◆ Written instruction ◆
Please copy the records below word for word, starting at the very beginning and ending with the line that contains "Action: [x=1443, y=26]", including that line.

◆ Records provided ◆
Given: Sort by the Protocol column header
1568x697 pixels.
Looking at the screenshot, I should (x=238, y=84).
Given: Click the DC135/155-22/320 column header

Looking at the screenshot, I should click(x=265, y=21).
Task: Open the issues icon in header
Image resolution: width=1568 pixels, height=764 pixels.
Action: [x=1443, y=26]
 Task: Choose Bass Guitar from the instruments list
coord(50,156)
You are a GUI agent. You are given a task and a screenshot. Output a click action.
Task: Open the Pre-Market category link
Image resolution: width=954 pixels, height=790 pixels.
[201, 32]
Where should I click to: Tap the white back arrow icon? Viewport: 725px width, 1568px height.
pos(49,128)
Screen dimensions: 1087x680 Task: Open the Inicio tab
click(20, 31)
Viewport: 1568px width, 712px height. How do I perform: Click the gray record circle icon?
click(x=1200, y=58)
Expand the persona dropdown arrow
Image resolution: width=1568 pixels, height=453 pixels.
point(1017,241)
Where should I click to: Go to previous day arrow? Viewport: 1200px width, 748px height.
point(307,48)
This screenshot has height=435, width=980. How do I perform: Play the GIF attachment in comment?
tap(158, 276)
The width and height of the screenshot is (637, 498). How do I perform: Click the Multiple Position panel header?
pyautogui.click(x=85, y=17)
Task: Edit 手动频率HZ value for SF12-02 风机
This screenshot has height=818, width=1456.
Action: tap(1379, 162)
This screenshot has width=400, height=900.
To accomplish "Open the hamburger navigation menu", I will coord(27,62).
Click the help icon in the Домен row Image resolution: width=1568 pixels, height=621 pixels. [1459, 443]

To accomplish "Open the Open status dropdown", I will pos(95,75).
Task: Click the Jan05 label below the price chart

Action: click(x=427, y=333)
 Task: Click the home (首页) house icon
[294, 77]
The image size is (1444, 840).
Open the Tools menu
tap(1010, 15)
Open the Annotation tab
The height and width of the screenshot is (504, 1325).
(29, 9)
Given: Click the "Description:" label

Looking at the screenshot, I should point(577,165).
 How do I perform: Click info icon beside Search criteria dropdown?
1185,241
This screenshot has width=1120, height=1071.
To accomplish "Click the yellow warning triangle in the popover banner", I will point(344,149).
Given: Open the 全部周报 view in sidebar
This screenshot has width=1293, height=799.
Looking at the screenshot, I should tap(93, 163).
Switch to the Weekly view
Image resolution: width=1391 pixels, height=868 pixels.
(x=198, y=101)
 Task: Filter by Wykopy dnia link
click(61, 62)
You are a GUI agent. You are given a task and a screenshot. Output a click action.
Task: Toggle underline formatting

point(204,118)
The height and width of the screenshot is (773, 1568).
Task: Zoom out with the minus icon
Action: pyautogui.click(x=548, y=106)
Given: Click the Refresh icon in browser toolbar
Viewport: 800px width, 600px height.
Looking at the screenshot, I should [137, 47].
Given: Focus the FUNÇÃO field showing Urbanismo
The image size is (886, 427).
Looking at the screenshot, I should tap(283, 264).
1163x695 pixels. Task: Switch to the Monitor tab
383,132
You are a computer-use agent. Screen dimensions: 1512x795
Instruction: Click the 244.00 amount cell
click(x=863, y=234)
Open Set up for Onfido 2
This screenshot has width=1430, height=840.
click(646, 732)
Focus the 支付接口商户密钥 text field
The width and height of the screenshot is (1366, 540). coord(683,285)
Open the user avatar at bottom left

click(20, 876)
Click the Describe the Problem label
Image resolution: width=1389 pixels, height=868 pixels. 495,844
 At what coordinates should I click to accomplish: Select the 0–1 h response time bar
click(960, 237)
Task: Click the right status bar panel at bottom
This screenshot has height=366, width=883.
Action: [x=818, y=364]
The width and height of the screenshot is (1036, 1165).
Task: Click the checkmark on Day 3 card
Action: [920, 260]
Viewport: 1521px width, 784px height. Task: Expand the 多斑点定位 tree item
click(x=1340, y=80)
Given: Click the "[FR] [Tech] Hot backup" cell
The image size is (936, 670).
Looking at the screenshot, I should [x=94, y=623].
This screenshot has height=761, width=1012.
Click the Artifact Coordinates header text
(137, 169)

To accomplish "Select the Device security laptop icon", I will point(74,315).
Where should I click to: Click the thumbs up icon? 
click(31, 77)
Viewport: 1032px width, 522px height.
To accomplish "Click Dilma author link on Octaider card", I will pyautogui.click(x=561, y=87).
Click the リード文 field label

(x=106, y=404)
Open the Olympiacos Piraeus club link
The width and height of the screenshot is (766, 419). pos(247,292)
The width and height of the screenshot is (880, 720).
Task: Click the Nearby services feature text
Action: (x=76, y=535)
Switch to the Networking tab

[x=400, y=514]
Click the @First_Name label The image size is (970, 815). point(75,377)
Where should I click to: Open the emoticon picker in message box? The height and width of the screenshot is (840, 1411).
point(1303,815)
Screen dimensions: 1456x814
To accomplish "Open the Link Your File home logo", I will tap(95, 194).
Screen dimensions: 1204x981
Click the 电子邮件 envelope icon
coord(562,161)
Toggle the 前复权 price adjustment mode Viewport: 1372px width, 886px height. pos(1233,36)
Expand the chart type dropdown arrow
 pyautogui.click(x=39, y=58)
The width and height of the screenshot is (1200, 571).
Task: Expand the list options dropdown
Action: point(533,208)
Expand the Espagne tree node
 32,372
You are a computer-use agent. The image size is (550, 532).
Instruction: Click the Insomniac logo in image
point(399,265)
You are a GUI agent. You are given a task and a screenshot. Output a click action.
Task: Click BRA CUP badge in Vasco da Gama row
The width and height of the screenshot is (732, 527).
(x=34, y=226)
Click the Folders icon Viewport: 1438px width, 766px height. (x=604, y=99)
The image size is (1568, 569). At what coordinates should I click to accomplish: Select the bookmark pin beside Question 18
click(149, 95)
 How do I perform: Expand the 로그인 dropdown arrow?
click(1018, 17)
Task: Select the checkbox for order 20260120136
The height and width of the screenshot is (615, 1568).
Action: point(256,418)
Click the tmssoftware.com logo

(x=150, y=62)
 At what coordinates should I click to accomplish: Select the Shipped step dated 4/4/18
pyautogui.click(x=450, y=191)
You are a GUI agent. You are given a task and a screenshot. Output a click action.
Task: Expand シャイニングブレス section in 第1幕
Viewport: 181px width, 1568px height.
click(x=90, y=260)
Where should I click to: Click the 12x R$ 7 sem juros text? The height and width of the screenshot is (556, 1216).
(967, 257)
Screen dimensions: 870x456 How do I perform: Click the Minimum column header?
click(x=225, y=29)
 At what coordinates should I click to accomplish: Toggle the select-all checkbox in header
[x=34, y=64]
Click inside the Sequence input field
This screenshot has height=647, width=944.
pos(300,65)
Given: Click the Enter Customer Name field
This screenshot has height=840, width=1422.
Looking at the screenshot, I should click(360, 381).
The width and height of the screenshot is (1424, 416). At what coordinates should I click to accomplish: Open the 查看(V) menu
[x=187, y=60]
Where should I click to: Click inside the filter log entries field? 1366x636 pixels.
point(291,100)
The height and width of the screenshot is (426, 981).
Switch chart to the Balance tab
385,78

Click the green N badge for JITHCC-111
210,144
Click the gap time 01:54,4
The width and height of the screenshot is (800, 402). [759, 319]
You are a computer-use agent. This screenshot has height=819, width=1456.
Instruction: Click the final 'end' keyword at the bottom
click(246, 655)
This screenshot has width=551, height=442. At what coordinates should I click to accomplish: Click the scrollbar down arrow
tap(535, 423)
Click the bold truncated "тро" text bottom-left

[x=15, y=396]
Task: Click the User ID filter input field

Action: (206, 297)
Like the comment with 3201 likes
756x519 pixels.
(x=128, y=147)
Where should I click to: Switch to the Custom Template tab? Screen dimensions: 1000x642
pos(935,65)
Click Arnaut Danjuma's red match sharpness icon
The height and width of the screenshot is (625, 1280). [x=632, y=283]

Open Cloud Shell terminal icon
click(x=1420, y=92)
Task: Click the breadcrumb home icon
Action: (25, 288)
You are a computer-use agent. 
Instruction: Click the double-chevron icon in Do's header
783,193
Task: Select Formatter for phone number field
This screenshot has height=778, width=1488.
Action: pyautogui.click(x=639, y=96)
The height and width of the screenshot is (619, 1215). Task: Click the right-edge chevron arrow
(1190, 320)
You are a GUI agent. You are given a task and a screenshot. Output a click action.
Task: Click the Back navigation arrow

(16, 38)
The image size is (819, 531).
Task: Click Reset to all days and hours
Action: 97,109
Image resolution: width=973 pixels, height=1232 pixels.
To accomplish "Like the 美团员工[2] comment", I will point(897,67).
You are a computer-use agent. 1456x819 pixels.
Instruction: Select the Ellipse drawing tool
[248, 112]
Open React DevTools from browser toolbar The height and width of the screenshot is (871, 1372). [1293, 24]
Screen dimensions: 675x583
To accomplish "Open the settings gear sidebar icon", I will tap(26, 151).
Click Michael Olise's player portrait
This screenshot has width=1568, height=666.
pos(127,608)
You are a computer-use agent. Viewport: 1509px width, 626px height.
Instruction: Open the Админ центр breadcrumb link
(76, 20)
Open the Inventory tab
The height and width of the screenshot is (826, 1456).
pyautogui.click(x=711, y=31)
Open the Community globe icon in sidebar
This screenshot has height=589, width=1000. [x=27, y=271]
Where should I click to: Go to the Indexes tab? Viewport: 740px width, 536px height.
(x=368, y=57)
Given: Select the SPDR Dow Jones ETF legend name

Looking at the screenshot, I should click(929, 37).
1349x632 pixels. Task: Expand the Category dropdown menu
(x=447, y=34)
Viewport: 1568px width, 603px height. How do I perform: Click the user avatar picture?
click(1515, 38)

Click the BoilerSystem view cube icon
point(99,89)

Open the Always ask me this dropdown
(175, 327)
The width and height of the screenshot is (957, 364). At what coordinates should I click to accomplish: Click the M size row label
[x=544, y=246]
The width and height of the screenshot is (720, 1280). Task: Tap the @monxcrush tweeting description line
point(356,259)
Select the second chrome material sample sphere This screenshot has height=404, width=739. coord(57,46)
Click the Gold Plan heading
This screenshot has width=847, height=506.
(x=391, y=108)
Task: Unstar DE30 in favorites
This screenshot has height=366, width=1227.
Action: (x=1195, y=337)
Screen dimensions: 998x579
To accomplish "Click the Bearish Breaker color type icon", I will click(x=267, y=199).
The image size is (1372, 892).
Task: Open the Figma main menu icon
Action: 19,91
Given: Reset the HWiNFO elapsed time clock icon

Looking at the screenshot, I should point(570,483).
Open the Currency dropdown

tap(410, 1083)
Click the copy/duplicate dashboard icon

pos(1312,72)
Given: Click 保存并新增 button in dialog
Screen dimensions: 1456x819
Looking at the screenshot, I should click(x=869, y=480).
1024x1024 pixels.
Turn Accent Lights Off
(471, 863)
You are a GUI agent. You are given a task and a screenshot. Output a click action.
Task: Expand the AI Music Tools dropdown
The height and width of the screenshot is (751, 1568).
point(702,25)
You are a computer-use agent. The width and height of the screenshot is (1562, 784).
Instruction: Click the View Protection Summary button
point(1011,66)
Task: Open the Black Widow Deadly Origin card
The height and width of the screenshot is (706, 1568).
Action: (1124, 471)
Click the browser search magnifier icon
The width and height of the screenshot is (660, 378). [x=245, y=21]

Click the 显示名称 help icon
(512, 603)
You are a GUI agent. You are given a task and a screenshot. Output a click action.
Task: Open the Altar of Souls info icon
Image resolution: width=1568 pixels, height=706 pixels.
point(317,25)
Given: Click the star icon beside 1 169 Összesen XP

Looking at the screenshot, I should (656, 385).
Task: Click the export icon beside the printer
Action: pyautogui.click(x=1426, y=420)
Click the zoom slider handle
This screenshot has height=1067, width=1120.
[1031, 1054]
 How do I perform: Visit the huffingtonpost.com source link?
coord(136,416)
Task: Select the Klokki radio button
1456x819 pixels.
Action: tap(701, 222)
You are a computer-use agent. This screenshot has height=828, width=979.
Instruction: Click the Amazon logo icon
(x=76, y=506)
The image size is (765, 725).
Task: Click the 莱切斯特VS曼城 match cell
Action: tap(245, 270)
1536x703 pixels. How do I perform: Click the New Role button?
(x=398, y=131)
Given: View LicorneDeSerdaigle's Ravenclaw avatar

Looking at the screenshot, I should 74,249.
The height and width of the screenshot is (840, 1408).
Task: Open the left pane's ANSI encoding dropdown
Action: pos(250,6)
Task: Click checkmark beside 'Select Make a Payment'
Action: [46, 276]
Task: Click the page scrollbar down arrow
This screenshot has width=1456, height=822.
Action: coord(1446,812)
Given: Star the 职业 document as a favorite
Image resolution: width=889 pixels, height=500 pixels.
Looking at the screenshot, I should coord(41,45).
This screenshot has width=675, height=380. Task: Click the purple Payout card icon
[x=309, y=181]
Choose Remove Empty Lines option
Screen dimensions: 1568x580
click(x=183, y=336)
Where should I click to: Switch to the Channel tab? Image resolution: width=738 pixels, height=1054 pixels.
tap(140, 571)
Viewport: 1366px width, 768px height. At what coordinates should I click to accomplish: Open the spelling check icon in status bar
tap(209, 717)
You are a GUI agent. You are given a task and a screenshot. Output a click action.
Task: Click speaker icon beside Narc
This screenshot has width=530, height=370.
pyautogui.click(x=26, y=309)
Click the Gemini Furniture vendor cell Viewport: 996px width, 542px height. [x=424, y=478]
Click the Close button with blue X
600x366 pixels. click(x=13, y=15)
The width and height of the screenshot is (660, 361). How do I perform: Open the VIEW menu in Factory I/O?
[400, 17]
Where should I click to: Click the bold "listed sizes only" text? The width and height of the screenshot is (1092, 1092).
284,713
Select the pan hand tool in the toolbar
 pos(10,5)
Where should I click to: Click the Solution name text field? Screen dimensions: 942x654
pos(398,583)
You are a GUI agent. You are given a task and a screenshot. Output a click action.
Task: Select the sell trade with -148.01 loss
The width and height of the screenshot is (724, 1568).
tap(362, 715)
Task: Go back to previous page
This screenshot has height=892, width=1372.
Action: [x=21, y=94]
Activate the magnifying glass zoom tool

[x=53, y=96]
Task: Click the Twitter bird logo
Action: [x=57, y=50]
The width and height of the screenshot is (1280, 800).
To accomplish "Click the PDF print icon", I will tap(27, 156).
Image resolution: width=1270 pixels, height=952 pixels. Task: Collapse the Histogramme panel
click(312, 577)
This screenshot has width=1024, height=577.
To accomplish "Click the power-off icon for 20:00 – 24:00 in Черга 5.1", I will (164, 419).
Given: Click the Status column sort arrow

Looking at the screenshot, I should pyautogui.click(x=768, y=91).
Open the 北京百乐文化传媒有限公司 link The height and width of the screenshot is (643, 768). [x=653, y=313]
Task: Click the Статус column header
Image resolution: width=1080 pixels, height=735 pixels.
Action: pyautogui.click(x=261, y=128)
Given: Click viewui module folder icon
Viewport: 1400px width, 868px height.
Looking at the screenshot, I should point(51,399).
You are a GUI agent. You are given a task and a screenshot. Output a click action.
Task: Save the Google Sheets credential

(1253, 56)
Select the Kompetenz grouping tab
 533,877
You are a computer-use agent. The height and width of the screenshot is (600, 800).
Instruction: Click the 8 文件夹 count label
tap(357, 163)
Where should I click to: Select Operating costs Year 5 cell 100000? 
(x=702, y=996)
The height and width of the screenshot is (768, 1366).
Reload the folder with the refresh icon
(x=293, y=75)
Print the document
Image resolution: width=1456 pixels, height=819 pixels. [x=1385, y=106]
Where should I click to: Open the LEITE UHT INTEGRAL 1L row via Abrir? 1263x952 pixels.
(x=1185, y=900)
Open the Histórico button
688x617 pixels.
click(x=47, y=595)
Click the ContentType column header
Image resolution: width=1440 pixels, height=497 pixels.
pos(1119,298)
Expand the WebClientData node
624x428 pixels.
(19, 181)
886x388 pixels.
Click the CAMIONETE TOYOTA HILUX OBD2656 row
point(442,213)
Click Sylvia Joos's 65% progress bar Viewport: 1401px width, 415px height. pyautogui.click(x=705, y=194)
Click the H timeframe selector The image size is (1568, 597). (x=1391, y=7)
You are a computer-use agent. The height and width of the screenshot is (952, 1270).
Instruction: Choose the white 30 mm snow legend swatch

◆ Result ◆
Given: Sort by the Protocol column header
1568x697 pixels.
Looking at the screenshot, I should (x=238, y=84).
Given: Click the DC135/155-22/320 column header

Looking at the screenshot, I should click(x=265, y=21).
Task: Open the issues icon in header
Image resolution: width=1568 pixels, height=764 pixels.
Action: [x=1443, y=26]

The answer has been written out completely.